All hyperparameter values are stored separately from the model code in a YAML file: models/hyperparameters.yaml.
This design avoids hard-coded values and provides a centralized location for managing all hyperparameters.

Format

Hyperparameter values are stored as a list of dictionaries. For example, for m7_ann, the values are stored under the m7 key.

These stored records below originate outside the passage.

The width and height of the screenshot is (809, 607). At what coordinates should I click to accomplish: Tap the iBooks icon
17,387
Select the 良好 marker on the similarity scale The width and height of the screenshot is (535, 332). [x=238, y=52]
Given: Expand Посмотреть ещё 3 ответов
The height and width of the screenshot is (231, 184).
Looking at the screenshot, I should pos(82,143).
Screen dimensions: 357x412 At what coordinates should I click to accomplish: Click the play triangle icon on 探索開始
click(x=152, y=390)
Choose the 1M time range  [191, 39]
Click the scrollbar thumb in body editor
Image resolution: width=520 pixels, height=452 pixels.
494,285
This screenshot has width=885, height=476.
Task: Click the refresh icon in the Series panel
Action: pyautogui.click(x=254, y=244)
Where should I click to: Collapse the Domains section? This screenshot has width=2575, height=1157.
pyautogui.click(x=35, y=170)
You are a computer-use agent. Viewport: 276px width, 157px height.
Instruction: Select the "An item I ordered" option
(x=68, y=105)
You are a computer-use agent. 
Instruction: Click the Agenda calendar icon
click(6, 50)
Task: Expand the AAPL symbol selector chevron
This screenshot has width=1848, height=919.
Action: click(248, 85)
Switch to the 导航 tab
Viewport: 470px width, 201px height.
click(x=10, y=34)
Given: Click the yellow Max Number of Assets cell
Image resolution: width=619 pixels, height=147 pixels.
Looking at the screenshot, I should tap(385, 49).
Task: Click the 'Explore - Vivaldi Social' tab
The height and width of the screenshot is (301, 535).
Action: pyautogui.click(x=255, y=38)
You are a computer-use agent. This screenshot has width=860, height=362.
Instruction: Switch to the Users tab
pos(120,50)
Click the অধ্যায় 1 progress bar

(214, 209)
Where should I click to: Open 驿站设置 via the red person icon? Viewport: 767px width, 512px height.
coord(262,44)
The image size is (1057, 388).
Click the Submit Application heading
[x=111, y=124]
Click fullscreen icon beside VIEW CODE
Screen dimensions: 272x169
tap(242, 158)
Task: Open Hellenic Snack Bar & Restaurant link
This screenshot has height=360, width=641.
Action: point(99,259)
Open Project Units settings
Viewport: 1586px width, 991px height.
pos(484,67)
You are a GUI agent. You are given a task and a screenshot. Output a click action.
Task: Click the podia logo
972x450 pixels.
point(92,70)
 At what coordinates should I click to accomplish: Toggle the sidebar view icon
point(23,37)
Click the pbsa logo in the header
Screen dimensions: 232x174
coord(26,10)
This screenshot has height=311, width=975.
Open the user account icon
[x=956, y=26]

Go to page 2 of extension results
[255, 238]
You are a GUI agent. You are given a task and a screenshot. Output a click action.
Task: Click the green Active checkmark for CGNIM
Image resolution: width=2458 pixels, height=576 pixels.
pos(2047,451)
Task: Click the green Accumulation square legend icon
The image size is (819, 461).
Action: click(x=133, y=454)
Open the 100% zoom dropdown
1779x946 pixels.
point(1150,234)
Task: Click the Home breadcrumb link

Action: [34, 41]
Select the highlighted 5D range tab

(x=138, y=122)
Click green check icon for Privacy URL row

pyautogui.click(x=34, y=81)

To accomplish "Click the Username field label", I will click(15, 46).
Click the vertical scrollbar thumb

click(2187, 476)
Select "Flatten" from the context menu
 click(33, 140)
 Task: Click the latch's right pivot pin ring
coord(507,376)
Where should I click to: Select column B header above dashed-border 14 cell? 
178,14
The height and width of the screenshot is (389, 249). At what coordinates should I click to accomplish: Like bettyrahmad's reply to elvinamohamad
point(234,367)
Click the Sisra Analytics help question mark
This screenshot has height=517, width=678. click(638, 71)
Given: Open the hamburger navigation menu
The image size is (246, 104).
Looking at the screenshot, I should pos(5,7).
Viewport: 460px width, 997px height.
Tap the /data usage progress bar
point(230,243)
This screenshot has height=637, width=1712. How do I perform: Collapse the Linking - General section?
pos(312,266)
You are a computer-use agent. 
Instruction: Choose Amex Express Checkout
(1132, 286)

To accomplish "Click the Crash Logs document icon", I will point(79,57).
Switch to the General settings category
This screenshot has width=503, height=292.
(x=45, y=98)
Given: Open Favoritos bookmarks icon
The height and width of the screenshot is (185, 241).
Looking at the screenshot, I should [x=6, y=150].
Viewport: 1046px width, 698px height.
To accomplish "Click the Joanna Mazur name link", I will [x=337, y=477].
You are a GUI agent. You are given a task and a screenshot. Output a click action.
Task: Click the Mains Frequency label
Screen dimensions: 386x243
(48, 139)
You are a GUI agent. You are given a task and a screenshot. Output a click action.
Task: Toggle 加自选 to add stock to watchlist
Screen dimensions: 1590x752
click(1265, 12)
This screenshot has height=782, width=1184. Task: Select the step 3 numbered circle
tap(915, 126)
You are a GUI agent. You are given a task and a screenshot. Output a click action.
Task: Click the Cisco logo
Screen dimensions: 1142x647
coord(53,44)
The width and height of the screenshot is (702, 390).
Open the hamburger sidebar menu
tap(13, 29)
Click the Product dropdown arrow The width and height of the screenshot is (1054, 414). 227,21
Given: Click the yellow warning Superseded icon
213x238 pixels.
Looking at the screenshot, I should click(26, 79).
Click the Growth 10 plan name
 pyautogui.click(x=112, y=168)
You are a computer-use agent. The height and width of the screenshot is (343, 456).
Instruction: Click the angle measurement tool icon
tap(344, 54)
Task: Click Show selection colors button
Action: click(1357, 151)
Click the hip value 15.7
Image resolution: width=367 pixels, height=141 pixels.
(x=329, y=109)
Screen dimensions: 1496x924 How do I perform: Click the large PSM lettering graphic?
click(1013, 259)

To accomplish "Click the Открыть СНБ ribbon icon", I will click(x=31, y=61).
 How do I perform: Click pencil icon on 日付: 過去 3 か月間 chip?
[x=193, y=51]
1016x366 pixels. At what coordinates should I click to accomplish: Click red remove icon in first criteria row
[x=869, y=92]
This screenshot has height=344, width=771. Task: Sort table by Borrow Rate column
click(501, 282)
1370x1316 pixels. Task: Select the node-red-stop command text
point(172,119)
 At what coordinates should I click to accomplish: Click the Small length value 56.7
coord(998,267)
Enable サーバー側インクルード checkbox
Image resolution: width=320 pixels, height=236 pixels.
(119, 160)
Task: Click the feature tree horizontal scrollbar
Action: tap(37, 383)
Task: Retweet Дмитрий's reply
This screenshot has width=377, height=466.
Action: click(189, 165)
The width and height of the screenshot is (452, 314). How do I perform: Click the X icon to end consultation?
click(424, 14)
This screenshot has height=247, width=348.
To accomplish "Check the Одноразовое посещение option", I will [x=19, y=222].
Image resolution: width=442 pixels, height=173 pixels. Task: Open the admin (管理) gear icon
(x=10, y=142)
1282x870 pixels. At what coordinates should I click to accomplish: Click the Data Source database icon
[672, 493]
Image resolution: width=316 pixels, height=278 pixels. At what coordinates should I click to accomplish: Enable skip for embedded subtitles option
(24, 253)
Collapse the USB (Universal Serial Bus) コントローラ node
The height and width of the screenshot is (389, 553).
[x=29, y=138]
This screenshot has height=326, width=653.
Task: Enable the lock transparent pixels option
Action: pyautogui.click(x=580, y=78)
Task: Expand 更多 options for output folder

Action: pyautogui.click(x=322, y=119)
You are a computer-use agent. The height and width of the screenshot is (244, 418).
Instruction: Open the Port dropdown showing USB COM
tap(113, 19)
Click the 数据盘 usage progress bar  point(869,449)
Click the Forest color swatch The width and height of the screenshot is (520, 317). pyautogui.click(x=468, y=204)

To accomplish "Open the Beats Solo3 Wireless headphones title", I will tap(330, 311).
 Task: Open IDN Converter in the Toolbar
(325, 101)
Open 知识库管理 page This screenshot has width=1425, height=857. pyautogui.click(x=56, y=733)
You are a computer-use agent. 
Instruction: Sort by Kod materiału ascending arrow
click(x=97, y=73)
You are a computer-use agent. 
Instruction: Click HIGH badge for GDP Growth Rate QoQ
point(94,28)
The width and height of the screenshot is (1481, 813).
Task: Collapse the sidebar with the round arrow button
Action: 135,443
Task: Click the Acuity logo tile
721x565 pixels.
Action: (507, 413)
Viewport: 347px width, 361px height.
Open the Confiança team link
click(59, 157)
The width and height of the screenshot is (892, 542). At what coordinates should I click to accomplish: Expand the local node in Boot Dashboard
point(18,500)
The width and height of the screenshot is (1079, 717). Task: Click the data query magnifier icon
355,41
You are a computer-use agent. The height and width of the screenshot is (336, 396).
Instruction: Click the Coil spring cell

Each dictionary contains an hp_no (hyperparameter set ID) and key-value pairs for the parameters.

m7:
    - hp_no: hp1
        seed: 99
        hidden_size: 10
        activation_function: relu
        learning_rate: 0.001
        solver: adam
        epochs: 500
    - hp_no: hp2
        seed: 99
        hidden_size: 10
        activation_function: relu
        learning_rate: 0.01
        solver: adam
        epochs: 500

How to Modify Model Hyperparameter

If, for example, you want to modify the learning rate of the ANN model, create a new hyperparameter set with a new hp_no:

m7:
    - hp_no: hp1
        seed: 99
        hidden_size: 10
        activation_function: relu
        learning_rate: 0.001
        solver: adam
        epochs: 500
    - hp_no: hp2
        seed: 99
        hidden_size: 10
        activation_function: relu
        learning_rate: 0.01
        solver: adam
        epochs: 500
    - hp_no: hp3
        seed: 99
        hidden_size: 10
        activation_function: relu
        learning_rate: 0.1  # modified learning rate
        solver: adam
        epochs: 500

When running experiments, select the desired hyperparameter set by referencing its hp_no, such as hp3, in specs/experiment.yaml under hyperparameter.